Le ultime due casse di monete che
Vittorio Emanuele III aveva trattenuto per completarne la catalogazione
(allegando alla sua lettera di donazione una nota nella quale scriveva di
trattenerle per tale ragione) furono donate, nel febbraio 1983, da Re Umberto
II allo Stato italiano. Il Presidente del Consiglio dell’epoca, il Senatore
Amintore Fanfani, fece stimare, proprio in quegli stessi giorni, la collezione
completa: risultò del valore di 100 miliardi di Lire.

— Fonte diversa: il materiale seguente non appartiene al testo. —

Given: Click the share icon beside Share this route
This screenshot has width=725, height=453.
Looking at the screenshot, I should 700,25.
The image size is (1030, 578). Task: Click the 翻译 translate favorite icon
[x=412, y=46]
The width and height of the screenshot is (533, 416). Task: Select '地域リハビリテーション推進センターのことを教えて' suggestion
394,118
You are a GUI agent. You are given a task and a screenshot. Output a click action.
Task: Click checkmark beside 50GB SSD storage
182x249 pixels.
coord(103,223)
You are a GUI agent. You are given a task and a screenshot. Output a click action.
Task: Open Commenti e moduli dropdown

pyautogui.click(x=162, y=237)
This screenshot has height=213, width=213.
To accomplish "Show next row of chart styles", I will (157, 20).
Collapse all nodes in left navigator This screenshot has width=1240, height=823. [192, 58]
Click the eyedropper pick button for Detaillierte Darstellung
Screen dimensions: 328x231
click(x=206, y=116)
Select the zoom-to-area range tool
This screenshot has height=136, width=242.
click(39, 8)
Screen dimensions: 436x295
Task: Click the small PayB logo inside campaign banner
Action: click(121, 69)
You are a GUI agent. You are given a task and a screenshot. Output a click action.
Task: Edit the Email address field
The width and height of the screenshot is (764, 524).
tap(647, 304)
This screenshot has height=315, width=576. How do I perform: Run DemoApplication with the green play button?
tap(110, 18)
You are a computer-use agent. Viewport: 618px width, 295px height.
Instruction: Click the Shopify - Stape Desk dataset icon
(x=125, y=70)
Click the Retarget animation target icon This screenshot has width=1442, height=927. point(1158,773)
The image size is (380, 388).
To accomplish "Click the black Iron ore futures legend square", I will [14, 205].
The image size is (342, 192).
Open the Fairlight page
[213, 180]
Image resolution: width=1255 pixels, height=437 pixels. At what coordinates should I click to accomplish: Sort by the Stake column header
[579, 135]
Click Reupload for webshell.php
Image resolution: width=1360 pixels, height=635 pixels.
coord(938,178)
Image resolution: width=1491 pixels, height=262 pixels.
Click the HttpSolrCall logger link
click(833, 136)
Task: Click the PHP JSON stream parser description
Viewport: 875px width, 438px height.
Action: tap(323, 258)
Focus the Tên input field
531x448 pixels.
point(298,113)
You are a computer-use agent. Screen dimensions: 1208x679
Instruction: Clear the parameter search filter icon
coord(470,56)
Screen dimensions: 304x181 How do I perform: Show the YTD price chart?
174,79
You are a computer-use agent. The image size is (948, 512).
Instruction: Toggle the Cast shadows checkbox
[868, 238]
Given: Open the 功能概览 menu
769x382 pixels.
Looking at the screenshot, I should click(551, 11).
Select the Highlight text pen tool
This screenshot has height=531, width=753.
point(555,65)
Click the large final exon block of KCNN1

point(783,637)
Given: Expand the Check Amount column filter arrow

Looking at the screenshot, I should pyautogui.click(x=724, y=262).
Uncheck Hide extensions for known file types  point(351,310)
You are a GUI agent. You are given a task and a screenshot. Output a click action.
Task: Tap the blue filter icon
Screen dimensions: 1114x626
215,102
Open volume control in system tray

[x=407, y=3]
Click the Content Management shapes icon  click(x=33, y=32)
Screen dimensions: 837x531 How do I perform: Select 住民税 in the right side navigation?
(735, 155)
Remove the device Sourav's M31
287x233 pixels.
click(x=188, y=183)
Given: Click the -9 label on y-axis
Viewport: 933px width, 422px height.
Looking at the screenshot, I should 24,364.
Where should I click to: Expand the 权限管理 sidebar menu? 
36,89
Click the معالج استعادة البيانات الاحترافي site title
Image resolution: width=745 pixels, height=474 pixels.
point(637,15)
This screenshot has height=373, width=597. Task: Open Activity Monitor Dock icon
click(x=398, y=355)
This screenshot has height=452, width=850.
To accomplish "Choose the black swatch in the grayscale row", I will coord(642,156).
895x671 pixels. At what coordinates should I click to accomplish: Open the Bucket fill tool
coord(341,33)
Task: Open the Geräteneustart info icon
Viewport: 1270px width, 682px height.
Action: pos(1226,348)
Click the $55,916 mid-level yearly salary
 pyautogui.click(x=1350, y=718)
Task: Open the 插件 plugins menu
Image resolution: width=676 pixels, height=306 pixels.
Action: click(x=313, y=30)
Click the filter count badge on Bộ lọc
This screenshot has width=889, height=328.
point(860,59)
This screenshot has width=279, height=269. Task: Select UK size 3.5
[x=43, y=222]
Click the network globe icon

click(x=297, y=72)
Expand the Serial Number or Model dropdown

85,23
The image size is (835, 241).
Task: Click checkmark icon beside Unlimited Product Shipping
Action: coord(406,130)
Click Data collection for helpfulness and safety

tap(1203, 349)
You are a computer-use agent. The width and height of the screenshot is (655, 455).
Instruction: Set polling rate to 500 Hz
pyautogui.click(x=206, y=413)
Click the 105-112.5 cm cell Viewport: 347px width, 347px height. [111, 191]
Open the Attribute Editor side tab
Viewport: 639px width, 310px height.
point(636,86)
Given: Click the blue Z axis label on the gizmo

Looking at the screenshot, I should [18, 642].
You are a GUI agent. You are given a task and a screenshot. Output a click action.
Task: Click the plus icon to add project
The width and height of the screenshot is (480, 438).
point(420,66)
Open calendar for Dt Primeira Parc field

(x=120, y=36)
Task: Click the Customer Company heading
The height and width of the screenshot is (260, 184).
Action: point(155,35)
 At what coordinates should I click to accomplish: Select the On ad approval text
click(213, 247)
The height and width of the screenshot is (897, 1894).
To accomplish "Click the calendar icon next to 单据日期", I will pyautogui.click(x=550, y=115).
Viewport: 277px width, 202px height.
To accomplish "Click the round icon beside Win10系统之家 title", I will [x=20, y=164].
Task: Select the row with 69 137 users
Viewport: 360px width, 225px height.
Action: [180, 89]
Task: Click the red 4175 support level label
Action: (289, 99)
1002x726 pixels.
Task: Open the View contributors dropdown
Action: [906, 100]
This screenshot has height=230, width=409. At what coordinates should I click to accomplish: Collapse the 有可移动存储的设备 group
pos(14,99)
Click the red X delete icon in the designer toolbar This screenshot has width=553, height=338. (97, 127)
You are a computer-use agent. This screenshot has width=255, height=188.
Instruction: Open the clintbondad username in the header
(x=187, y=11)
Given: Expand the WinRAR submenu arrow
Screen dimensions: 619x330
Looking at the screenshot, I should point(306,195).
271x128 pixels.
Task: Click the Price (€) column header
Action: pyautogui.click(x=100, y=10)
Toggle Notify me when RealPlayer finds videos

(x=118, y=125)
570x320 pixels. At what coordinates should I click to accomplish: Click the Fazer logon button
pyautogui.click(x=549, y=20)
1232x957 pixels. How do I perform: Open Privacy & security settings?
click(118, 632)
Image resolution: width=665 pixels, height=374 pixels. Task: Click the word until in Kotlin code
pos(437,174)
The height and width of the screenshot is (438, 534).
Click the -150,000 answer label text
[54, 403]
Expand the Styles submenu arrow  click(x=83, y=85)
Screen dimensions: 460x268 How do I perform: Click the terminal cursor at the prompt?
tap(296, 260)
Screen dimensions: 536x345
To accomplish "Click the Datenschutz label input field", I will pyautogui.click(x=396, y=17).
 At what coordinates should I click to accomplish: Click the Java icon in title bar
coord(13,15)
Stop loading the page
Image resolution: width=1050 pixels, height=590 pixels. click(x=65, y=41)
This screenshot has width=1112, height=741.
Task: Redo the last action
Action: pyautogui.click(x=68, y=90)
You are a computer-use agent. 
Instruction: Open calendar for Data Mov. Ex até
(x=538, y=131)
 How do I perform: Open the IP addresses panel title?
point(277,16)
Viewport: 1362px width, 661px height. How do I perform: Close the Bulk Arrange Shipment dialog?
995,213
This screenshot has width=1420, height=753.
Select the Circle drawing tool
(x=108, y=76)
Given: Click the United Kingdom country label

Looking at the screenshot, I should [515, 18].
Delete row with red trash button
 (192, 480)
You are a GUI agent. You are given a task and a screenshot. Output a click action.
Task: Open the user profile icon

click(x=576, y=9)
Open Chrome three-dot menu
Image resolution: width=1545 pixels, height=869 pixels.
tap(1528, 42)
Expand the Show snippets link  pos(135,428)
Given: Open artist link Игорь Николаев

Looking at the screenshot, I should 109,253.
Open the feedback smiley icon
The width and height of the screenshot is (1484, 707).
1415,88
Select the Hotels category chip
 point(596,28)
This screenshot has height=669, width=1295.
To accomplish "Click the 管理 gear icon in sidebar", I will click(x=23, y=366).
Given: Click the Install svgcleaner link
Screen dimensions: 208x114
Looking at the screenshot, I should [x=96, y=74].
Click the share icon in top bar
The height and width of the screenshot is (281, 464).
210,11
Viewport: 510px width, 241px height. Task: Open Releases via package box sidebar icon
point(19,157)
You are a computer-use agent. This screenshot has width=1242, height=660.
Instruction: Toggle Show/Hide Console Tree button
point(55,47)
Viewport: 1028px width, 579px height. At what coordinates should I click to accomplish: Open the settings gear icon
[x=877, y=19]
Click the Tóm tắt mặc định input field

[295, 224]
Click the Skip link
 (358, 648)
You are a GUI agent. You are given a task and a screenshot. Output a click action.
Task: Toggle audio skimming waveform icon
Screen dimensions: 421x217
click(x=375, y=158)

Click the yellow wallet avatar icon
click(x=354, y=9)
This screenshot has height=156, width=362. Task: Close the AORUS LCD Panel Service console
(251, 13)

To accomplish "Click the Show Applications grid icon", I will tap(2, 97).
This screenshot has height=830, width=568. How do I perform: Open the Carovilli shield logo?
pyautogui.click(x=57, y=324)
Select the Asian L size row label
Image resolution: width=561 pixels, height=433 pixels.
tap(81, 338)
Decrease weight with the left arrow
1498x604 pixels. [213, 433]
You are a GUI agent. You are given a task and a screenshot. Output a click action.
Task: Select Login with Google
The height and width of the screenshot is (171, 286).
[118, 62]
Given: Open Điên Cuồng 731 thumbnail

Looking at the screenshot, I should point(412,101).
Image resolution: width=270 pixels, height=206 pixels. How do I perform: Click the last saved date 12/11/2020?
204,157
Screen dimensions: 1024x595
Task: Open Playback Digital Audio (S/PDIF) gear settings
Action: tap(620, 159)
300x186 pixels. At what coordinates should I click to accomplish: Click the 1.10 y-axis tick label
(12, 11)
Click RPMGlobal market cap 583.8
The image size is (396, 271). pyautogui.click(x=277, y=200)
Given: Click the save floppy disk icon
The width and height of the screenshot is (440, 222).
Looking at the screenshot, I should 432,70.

Ad eseguire la consegna delle due
casse, per mandato dello Stesso Umberto II, fu il Marchese Fausto Solaro del
Borgo, scomparso il 9 luglio scorso (due giorni dopo la scomparsa di un altro
grande gentiluomo dell’Italia retta ed onesta: il Marchese Luigi Coda Nunziante
di San Ferdinando), devoto collaboratore e fedele amico di Re Umberto, il quale
fece un’altra storica e, in questo caso anche devozionale, donazione: la Sacra
Sindone.
L’annuncio della donazione alla
Santa Sede nella persona del regnante Pontefice Giovanni Paolo II venne data il
25 marzo 1983, sette giorni dopo che il Re era spirato a Ginevra (18 marzo
1983), dall’avvocato Armando Radice, il quale lesse il seguente comunicato:
«In data 23 marzo, il marchese
Fausto Solaro del Borgo ha consegnato a sua eminenza reverendissima il
cardinale Agostino Casaroli, segretario di Stato di Sua Santità, una lettera
degli esecutori testamentari di Sua Maestà Umberto II, Sua Maestà Simeone di
Bulgaria e Sua Altezza Reale il Langravio Maurizio d’Assia, con la quale lo
pregavano di informare Sua Santità Giovanni Paolo II che il defunto Sovrano
aveva disposto tra le sue ultime volontà che la Santa Sindone conservata nel
Duomo di Torino venisse offerta in piena proprietà al Sommo Pontefice (…)»,
ritenendo, come è scritto nel documento di donazione dello stesso Umberto II,
«doveroso per il futuro garantire definitivamente l’affidamento alla Chiesa di
una delle reliquie più insigni della Passione di Nostro Signore (…) Unitamente
alla Santa Sindone dovrà essere donato quanto pertinente al culto della
Medesima, conservato nella Reale Cappella del Duomo di Torino ed,
eventualmente, risultante di mia proprietà» (cfr. Maria Gabriella di Savoia, La
Sindone nei secoli nella collezione di Umberto II, Gribaudi, Torino 1998, pp.
11-15).
Fra le carte autografe di Umberto
II si rinvenne questa preghiera, che risale alla fine del 1933 e fu tratta da
un’orazione formulata dal Beato Pio IX: «Signore, che nella Santissima Sindone,
entro la quale il Vostro corpo adorabile, deposto dalla croce, venne avvolto…
Fateci la grazia che nel giorno della Resurrezione siamo fatti partecipi di
quella gloria, nella quale Voi regnate eternamente».
Queste memorie appartengono alla
nostra storia, alla nostra identità, al nostro essere italiani.